Given exercise: Please write out the listing below line for line, leaving every character as it stands.

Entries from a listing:
◆ ◆ ◆

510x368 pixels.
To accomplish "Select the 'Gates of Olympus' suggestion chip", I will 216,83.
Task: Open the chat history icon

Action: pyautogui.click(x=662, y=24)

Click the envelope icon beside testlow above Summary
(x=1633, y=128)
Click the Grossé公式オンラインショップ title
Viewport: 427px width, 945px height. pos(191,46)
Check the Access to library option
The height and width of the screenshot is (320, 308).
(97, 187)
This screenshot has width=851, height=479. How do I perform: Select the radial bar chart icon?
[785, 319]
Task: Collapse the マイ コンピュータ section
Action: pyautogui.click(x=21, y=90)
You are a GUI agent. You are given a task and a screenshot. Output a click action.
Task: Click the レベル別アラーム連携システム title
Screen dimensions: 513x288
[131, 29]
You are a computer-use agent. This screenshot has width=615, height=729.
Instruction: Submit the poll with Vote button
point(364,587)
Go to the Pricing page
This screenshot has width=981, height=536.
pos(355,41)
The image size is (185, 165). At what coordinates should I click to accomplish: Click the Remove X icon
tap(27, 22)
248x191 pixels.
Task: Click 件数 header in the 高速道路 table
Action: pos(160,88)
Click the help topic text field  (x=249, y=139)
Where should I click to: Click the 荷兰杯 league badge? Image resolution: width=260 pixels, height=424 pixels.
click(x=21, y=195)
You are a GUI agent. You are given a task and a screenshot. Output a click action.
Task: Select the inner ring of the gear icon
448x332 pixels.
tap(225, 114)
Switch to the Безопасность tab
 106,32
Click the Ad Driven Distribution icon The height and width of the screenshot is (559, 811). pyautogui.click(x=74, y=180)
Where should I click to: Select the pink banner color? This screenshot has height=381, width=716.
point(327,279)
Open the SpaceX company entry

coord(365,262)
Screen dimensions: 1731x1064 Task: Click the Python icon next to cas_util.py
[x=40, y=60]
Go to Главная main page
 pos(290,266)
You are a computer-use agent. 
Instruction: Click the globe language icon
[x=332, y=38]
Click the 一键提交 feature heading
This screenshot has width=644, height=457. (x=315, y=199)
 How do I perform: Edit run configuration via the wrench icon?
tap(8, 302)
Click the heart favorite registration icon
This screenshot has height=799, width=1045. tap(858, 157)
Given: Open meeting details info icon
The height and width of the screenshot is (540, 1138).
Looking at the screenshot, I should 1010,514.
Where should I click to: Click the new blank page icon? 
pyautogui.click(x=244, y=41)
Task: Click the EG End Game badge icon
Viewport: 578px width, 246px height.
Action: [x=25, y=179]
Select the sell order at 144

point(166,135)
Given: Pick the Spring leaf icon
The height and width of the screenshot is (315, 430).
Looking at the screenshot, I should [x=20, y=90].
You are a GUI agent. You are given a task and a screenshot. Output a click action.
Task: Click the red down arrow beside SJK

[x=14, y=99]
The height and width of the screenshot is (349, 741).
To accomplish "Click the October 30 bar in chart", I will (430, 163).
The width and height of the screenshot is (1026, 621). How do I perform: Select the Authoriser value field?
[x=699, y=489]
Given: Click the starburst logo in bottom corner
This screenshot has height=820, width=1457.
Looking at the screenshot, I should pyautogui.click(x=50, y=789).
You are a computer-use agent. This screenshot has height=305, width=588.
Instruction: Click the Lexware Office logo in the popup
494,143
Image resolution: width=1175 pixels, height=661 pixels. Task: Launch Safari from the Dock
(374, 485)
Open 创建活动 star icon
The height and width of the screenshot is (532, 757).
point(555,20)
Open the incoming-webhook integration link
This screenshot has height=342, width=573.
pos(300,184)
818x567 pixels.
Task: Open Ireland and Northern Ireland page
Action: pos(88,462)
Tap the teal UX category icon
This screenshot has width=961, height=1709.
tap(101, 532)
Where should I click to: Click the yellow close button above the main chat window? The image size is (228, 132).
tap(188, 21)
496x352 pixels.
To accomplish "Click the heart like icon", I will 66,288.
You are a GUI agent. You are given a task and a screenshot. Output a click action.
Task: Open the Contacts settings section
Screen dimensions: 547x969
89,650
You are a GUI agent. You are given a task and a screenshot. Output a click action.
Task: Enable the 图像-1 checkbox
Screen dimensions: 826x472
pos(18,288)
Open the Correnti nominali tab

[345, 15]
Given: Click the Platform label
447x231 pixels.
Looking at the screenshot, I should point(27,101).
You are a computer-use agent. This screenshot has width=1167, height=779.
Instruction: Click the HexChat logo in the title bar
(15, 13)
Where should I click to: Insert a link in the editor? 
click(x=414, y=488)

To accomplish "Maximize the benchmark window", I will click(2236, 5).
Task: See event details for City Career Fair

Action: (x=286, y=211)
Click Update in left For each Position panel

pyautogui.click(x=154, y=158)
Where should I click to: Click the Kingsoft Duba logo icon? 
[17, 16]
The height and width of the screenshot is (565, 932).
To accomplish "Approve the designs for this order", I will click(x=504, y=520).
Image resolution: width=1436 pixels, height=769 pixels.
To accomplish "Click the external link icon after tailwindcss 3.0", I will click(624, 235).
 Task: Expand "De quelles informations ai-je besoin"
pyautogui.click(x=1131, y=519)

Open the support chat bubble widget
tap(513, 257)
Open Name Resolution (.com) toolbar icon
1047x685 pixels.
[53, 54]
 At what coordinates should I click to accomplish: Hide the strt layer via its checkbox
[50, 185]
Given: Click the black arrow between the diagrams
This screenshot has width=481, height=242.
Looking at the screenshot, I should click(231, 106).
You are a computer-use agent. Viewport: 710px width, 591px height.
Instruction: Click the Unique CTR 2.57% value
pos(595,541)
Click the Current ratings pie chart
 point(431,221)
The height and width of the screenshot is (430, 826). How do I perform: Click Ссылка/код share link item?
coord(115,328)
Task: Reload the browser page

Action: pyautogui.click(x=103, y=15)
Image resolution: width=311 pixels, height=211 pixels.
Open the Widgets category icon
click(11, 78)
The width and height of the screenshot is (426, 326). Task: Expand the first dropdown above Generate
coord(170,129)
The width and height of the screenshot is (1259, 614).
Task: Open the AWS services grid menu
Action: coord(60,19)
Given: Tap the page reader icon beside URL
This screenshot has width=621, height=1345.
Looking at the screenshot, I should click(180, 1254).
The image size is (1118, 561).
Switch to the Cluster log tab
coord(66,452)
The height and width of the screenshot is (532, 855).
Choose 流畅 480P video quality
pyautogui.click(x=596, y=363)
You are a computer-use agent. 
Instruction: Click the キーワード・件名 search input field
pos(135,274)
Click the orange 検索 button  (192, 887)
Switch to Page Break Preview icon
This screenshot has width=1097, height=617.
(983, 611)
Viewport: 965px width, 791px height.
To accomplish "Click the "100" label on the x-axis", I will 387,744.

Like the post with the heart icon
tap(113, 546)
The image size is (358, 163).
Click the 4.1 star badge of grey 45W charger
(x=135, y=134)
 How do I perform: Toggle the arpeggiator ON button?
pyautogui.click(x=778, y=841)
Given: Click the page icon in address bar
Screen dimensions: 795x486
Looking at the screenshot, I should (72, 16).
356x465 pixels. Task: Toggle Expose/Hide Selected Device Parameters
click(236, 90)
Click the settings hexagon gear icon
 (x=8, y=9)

◆ ◆ ◆

Expected answer:
510x368 pixels.
To accomplish "Select the 'Gates of Olympus' suggestion chip", I will 216,83.
Task: Open the chat history icon

Action: pyautogui.click(x=662, y=24)

Click the envelope icon beside testlow above Summary
(x=1633, y=128)
Click the Grossé公式オンラインショップ title
Viewport: 427px width, 945px height. pos(191,46)
Check the Access to library option
The height and width of the screenshot is (320, 308).
(97, 187)
This screenshot has width=851, height=479. How do I perform: Select the radial bar chart icon?
[785, 319]
Task: Collapse the マイ コンピュータ section
Action: pyautogui.click(x=21, y=90)
You are a GUI agent. You are given a task and a screenshot. Output a click action.
Task: Click the レベル別アラーム連携システム title
Screen dimensions: 513x288
[131, 29]
You are a computer-use agent. This screenshot has width=615, height=729.
Instruction: Submit the poll with Vote button
point(364,587)
Go to the Pricing page
This screenshot has width=981, height=536.
pos(355,41)
The image size is (185, 165). At what coordinates should I click to accomplish: Click the Remove X icon
tap(27, 22)
248x191 pixels.
Task: Click 件数 header in the 高速道路 table
Action: pos(160,88)
Click the help topic text field  (x=249, y=139)
Where should I click to: Click the 荷兰杯 league badge? Image resolution: width=260 pixels, height=424 pixels.
click(x=21, y=195)
You are a GUI agent. You are given a task and a screenshot. Output a click action.
Task: Select the inner ring of the gear icon
448x332 pixels.
tap(225, 114)
Switch to the Безопасность tab
 106,32
Click the Ad Driven Distribution icon The height and width of the screenshot is (559, 811). pyautogui.click(x=74, y=180)
Where should I click to: Select the pink banner color? This screenshot has height=381, width=716.
point(327,279)
Open the SpaceX company entry

coord(365,262)
Screen dimensions: 1731x1064 Task: Click the Python icon next to cas_util.py
[x=40, y=60]
Go to Главная main page
 pos(290,266)
You are a computer-use agent. 
Instruction: Click the globe language icon
[x=332, y=38]
Click the 一键提交 feature heading
This screenshot has width=644, height=457. (x=315, y=199)
 How do I perform: Edit run configuration via the wrench icon?
tap(8, 302)
Click the heart favorite registration icon
This screenshot has height=799, width=1045. tap(858, 157)
Given: Open meeting details info icon
The height and width of the screenshot is (540, 1138).
Looking at the screenshot, I should 1010,514.
Where should I click to: Click the new blank page icon? 
pyautogui.click(x=244, y=41)
Task: Click the EG End Game badge icon
Viewport: 578px width, 246px height.
Action: [x=25, y=179]
Select the sell order at 144

point(166,135)
Given: Pick the Spring leaf icon
The height and width of the screenshot is (315, 430).
Looking at the screenshot, I should [x=20, y=90].
You are a GUI agent. You are given a task and a screenshot. Output a click action.
Task: Click the red down arrow beside SJK

[x=14, y=99]
The height and width of the screenshot is (349, 741).
To accomplish "Click the October 30 bar in chart", I will (430, 163).
The width and height of the screenshot is (1026, 621). How do I perform: Select the Authoriser value field?
[x=699, y=489]
Given: Click the starburst logo in bottom corner
This screenshot has height=820, width=1457.
Looking at the screenshot, I should pyautogui.click(x=50, y=789).
You are a computer-use agent. This screenshot has height=305, width=588.
Instruction: Click the Lexware Office logo in the popup
494,143
Image resolution: width=1175 pixels, height=661 pixels. Task: Launch Safari from the Dock
(374, 485)
Open 创建活动 star icon
The height and width of the screenshot is (532, 757).
point(555,20)
Open the incoming-webhook integration link
This screenshot has height=342, width=573.
pos(300,184)
818x567 pixels.
Task: Open Ireland and Northern Ireland page
Action: pos(88,462)
Tap the teal UX category icon
This screenshot has width=961, height=1709.
tap(101, 532)
Where should I click to: Click the yellow close button above the main chat window? The image size is (228, 132).
tap(188, 21)
496x352 pixels.
To accomplish "Click the heart like icon", I will 66,288.
You are a GUI agent. You are given a task and a screenshot. Output a click action.
Task: Open the Contacts settings section
Screen dimensions: 547x969
89,650
You are a GUI agent. You are given a task and a screenshot. Output a click action.
Task: Enable the 图像-1 checkbox
Screen dimensions: 826x472
pos(18,288)
Open the Correnti nominali tab

[345, 15]
Given: Click the Platform label
447x231 pixels.
Looking at the screenshot, I should point(27,101).
You are a computer-use agent. This screenshot has width=1167, height=779.
Instruction: Click the HexChat logo in the title bar
(15, 13)
Where should I click to: Insert a link in the editor? 
click(x=414, y=488)

To accomplish "Maximize the benchmark window", I will click(2236, 5).
Task: See event details for City Career Fair

Action: (x=286, y=211)
Click Update in left For each Position panel

pyautogui.click(x=154, y=158)
Where should I click to: Click the Kingsoft Duba logo icon? 
[17, 16]
The height and width of the screenshot is (565, 932).
To accomplish "Approve the designs for this order", I will click(x=504, y=520).
Image resolution: width=1436 pixels, height=769 pixels.
To accomplish "Click the external link icon after tailwindcss 3.0", I will click(624, 235).
 Task: Expand "De quelles informations ai-je besoin"
pyautogui.click(x=1131, y=519)

Open the support chat bubble widget
tap(513, 257)
Open Name Resolution (.com) toolbar icon
1047x685 pixels.
[53, 54]
 At what coordinates should I click to accomplish: Hide the strt layer via its checkbox
[50, 185]
Given: Click the black arrow between the diagrams
This screenshot has width=481, height=242.
Looking at the screenshot, I should click(231, 106).
You are a computer-use agent. Viewport: 710px width, 591px height.
Instruction: Click the Unique CTR 2.57% value
pos(595,541)
Click the Current ratings pie chart
 point(431,221)
The height and width of the screenshot is (430, 826). How do I perform: Click Ссылка/код share link item?
coord(115,328)
Task: Reload the browser page

Action: pyautogui.click(x=103, y=15)
Image resolution: width=311 pixels, height=211 pixels.
Open the Widgets category icon
click(11, 78)
The width and height of the screenshot is (426, 326). Task: Expand the first dropdown above Generate
coord(170,129)
The width and height of the screenshot is (1259, 614).
Task: Open the AWS services grid menu
Action: coord(60,19)
Given: Tap the page reader icon beside URL
This screenshot has width=621, height=1345.
Looking at the screenshot, I should click(180, 1254).
The image size is (1118, 561).
Switch to the Cluster log tab
coord(66,452)
The height and width of the screenshot is (532, 855).
Choose 流畅 480P video quality
pyautogui.click(x=596, y=363)
You are a computer-use agent. 
Instruction: Click the キーワード・件名 search input field
pos(135,274)
Click the orange 検索 button  (192, 887)
Switch to Page Break Preview icon
This screenshot has width=1097, height=617.
(983, 611)
Viewport: 965px width, 791px height.
To accomplish "Click the "100" label on the x-axis", I will 387,744.

Like the post with the heart icon
tap(113, 546)
The image size is (358, 163).
Click the 4.1 star badge of grey 45W charger
(x=135, y=134)
 How do I perform: Toggle the arpeggiator ON button?
pyautogui.click(x=778, y=841)
Given: Click the page icon in address bar
Screen dimensions: 795x486
Looking at the screenshot, I should (72, 16).
356x465 pixels. Task: Toggle Expose/Hide Selected Device Parameters
click(236, 90)
Click the settings hexagon gear icon
 (x=8, y=9)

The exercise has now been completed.